Thoreau Imagines The Greatest History Never Written

“You shall see rude and sturdy, experienced and wise men, keeping their castles, or teaming up their summer’s wood, or chopping alone in the woods, men fuller of talk and rare adventure in the sun and wind and rain, than a chestnut is of meat; who were out not only in 1775 and 1812, but have been out every day of their lives; greater men than Homer, or Chaucer, or Shakespeare, only they never got time to say so; they never took to the way of writing. Look at their fields, and imagine what they might write, if ever they should put pen to paper. Or what have they not written on the face of the earth already, clearing, and burning, and scratching, and harrowing, and plowing, and subsoiling, in and in, and out and out, and over and over, again and again, erasing what they had already written for want of parchment.”

The Field.jpg
Alice Pike Barney, The Field. c. 1892. National Museum of American Art.

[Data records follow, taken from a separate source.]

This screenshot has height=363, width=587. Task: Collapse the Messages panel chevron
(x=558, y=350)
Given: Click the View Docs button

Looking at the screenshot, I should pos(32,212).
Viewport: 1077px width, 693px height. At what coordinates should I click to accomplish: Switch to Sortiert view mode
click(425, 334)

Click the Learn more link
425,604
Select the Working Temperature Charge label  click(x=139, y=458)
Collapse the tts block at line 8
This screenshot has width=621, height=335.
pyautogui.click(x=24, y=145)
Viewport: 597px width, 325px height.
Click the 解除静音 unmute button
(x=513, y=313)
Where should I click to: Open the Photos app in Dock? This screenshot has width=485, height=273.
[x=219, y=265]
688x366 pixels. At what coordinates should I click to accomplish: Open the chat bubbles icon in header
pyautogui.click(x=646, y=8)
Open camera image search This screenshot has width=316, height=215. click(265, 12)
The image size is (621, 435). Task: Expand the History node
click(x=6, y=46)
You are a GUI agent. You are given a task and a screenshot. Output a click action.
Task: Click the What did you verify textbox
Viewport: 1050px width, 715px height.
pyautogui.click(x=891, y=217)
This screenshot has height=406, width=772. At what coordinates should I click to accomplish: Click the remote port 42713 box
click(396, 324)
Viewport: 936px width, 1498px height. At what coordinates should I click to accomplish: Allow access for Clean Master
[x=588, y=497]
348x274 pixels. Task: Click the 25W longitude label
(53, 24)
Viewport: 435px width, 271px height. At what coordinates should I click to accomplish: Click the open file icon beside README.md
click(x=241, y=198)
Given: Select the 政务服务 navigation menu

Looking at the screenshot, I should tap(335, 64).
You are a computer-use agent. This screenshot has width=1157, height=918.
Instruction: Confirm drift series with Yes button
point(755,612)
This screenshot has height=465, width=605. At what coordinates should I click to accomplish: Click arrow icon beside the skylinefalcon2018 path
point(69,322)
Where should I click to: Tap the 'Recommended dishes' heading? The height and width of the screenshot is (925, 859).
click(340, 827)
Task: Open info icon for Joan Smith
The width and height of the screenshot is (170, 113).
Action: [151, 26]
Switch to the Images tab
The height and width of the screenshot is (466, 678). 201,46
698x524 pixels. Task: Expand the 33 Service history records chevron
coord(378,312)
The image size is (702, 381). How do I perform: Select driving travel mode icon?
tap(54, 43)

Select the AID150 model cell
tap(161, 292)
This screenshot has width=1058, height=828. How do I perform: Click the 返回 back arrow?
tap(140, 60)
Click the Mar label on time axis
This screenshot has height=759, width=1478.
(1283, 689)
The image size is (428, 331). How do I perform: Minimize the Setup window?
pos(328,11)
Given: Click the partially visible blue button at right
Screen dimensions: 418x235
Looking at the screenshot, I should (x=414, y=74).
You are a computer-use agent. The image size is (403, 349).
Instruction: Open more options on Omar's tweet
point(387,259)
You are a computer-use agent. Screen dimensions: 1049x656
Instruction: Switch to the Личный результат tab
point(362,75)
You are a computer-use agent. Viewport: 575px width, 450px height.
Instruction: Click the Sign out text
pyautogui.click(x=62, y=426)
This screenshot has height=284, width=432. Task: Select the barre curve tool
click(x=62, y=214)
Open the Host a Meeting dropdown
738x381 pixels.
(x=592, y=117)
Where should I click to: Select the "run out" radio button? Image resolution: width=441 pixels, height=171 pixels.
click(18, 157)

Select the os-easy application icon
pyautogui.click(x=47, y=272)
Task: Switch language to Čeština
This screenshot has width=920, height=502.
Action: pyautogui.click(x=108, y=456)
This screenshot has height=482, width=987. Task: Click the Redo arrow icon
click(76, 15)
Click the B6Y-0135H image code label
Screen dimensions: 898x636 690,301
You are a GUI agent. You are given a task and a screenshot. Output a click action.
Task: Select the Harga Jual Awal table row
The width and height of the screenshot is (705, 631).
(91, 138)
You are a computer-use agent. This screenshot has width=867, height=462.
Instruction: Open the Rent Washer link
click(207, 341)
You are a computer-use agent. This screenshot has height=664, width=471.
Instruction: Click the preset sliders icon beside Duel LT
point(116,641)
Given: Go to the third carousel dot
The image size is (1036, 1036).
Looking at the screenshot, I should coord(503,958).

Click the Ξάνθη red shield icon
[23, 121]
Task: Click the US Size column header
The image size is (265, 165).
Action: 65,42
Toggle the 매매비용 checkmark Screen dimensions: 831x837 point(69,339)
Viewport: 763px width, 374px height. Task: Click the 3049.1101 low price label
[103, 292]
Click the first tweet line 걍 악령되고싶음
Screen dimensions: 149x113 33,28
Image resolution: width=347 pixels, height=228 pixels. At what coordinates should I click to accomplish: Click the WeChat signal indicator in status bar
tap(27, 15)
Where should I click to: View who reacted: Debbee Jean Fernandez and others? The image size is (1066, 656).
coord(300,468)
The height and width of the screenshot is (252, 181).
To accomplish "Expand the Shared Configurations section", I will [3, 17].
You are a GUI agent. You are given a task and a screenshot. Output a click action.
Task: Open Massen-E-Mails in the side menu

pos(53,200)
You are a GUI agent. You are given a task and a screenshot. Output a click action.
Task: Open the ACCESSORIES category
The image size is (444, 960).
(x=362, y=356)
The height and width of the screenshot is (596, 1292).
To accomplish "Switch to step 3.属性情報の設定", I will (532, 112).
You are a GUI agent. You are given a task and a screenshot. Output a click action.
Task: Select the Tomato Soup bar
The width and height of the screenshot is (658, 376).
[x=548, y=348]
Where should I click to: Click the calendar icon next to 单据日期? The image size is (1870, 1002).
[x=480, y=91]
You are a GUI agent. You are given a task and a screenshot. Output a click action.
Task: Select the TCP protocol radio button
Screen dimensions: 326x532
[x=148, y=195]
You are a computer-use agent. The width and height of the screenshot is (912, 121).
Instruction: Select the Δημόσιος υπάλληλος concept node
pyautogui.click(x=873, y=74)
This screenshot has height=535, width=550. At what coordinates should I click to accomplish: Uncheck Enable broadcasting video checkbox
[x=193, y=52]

I was reading Henry David Thoreau’s 1849 book, “A Week on the Concord and Merrimack Rivers” and this passage struck me. In my work as an archivist, I spend a lot of time thinking about historical records and the stories and information they contain. When I appraise new records to see if they should be in the archives, I try to prioritize documentation of underrepresented communities, stories, and perspectives in. It’s always a struggle to predict what kinds of records researchers will want to use in the future.

Henry David Thoreau
Henry David Thoreau. Library of Congress.

Thoreau argues that many important stories from history were never recorded by conventional means, and we need to think creatively to learn about them. On top of that, there is an important difference between histories that are written by people who can speak for themselves, and those who cannot (or choose not to).

Just because history isn’t recorded in your typical books, newspaper articles, diaries, etc., doesn’t mean it’s lost, it just needs to be unlocked. I think this is a really important lesson as historians today are getting more interested in the experiences of historically marginalized groups such as racial minorities, people with disabilities, people of various sexual and gender identities, etc. We should try looking for other types of non-traditional “documents” these communities left behind (or possibly didn’t leave behind as well) and think about them carefully. This requires a lot of thought, but these stories are too important not to tell.

We do need to be very careful about how we interpret these unique records. It’s a lot harder to “read” and understand a farmer’s field than your every-day book, and I’m sure what I would notice or pay attention to could be very different than that farmer. I know many historians are already thinking really hard about how to find non-traditional sources and use them to diversify and expand our understanding of history, and I think Thoreau would be happy to know that.

Are there any fields, or buildings, or other non traditional texts you can think of that record stories and experiences outside our main stream history? How would you use them to write history? I’m really interested to find new types of “records” and make sure that we’re preserving them for the future!